Abstract

Antibacterial consumption is increasing in many countries around the world, and it is increasingly recognized as the main reason for the emergence of resistance. This study was implemented to analyse antibacterial consumption in public hospitals in Denmark during 2001-07 as a follow-up on a prior analysis and furthermore, to investigate the consequences of the occurrence of resistance. National data on the consumption of antibacterials for systemic use in Danish public hospitals were obtained from 2001 through 2007. Consumption data were compared with antimicrobial resistance in all isolates recorded from either blood samples (Escherichia coli and Klebsiella pneumoniae) or urine samples (E. coli) submitted for susceptibility testing to the participating Departments of Clinical Microbiology during 2001-07. The consumption of combinations of penicillins including beta-lactamase inhibitors, cephalosporins, carbapenems and fluoroquinolones continued to increase from 19.2% of the total consumption in hospitals in Denmark in 2001 to 38.2% in 2007. Quinolone resistance in E. coli isolates from blood and urine samples increased significantly from 2001 through 2007. Furthermore, multiresistant K. pneumoniae emerged.
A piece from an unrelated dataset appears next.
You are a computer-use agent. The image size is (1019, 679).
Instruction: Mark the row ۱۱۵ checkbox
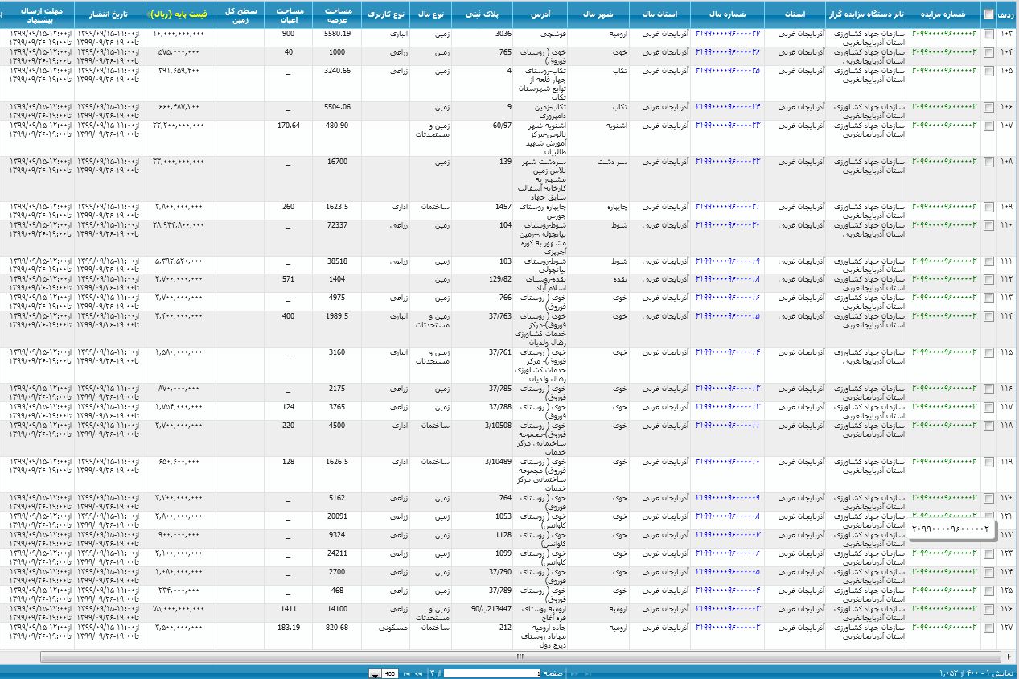(x=988, y=352)
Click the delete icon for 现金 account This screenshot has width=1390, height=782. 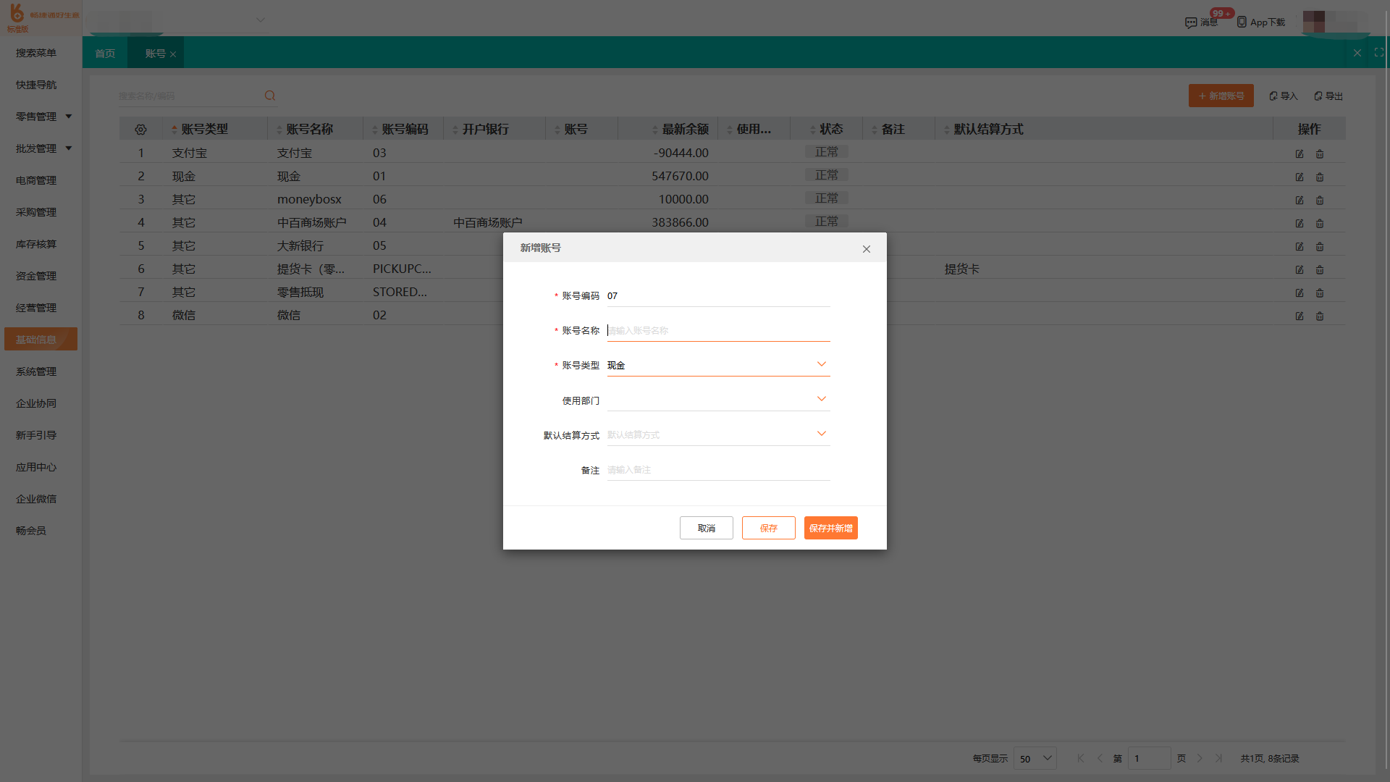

The consumption of 'broad-spectrum' antibacterial agents has continued to increase in Danish hospitals. At the same time, an increasing resistance in clinical isolates towards the same antibacterial agents has been observed. However, more detailed information on the specific consumption of the antibacterial agents might help to restrict or reverse the increasing use of 'broad-spectrum' antibacterial agents and perhaps also the increasing antimicrobial resistance.